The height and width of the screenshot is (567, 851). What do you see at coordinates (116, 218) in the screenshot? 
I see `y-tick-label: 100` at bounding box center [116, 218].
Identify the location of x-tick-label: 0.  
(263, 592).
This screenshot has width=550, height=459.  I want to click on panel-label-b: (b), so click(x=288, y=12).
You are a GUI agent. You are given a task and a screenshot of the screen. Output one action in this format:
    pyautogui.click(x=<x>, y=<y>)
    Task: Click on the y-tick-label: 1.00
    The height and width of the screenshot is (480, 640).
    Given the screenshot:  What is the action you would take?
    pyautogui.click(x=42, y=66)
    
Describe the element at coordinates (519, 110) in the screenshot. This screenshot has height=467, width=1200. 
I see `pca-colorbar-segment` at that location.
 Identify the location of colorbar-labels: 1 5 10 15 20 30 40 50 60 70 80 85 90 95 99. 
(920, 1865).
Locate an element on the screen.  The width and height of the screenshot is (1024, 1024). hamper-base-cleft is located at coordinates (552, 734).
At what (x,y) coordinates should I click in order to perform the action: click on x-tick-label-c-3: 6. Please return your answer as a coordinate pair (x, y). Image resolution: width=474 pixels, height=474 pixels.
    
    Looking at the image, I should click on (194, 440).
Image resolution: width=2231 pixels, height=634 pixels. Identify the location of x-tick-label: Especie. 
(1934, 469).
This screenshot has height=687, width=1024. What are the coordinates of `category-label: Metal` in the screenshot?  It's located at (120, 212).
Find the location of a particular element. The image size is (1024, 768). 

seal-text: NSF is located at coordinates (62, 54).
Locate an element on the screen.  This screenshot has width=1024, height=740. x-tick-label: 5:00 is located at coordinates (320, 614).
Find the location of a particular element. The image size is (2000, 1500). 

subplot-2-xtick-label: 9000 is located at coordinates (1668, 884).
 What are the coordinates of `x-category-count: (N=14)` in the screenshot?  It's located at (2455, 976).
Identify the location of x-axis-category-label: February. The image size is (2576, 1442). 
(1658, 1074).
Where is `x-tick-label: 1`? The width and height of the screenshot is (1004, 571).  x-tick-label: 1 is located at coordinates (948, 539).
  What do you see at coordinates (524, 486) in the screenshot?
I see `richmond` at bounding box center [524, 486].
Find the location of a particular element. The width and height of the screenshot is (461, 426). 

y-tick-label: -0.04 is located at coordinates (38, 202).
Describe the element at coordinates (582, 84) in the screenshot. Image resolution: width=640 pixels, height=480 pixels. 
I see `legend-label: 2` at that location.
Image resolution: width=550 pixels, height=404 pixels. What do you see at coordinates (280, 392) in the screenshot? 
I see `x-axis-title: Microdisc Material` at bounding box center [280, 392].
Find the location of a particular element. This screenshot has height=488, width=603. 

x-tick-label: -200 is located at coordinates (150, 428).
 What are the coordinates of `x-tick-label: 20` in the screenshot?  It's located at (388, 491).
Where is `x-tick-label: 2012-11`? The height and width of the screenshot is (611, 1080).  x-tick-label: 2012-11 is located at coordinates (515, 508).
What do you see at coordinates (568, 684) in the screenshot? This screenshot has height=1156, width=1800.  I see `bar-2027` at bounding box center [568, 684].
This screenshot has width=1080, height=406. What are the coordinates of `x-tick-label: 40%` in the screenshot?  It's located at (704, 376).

────

▶ **PROBLEM STATEMENT**
Please give again, unchanged, everything in the material from the line containing "is (1024, 768)." down to the line containing "subplot-2-xtick-label: 9000 is", including both of those lines.

▶ **RESULT OF THE EXERCISE**
Find the location of a particular element. The image size is (1024, 768). 

seal-text: NSF is located at coordinates (62, 54).
Locate an element on the screen.  This screenshot has width=1024, height=740. x-tick-label: 5:00 is located at coordinates (320, 614).
Find the location of a particular element. The image size is (2000, 1500). 

subplot-2-xtick-label: 9000 is located at coordinates (1668, 884).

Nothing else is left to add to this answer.